I think that the feeling with regard to starting with a capture could expressed by saying that such a move is vulgar, This may or may not worry you
ADDED IN RESPONSE TO OP
Well, it depends on what you think is the pupose of a problem. For some, rather dedicated people, it is an art form, and the composition must follow strict rules, rather like a sonnet. There is strictly no point to asking WHY a sonnet has to follow those rules, but if you don't follow them it isn't a sonnet. And enough people think that the rules are good, that the sonnet form persists. And perhaps you can understand how a purist might regard a "sonnet" that did not obey the rules as vulgar.
But in the case of a chess problem there are reasons for the rules.

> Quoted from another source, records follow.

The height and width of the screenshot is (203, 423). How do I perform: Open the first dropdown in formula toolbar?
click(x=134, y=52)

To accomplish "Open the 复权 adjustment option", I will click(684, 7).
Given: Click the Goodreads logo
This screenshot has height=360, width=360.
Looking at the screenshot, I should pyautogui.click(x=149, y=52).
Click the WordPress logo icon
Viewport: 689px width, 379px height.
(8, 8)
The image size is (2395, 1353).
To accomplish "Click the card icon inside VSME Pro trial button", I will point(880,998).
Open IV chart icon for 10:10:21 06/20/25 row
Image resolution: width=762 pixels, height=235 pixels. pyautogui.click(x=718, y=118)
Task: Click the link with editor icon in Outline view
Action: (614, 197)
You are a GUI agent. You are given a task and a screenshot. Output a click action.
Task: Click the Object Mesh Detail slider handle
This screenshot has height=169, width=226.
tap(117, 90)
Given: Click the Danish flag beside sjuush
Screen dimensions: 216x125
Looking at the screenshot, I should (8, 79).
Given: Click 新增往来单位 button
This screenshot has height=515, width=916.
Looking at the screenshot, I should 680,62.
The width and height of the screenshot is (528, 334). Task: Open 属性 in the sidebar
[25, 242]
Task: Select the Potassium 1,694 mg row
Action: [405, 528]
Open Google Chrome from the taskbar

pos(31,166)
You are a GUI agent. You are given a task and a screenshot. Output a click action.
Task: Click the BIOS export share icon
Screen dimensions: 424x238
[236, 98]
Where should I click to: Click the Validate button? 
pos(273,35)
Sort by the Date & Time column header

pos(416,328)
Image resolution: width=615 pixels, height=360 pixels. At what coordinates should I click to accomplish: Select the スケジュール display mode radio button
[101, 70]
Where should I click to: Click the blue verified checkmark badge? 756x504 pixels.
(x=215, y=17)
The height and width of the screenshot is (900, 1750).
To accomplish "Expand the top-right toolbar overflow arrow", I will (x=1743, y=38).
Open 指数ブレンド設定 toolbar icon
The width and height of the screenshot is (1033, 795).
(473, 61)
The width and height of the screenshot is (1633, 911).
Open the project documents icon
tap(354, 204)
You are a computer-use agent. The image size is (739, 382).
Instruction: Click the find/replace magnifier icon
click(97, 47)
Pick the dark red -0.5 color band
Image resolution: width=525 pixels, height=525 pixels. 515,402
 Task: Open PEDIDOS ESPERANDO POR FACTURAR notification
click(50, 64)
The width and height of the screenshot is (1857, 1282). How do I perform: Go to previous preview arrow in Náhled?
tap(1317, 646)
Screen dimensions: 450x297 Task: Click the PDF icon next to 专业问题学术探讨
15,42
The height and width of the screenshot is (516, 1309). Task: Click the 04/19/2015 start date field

When playing the game it is useful to look first at forcing moves, checks and captures. Problemists like to make the key move as subtle (and hard to find) as possible and so avoid the sort of moves that a player would be attracted by. Solvers find satisfaction is overcoming that difficulty. In the case of the Babson task, matching underpomotions in attack and defence is so phenomenally difficult
to achieve that starting with a capture is regarded as forgivable.
Surprising key moves were a feature of the early problemist Sam Loyd. If you Google his name you may find some entertainment.
On the other hand, if you think of chess problems just as amusing puzzles rather than a minor art form, there is no real reason to accept the artistic conventions.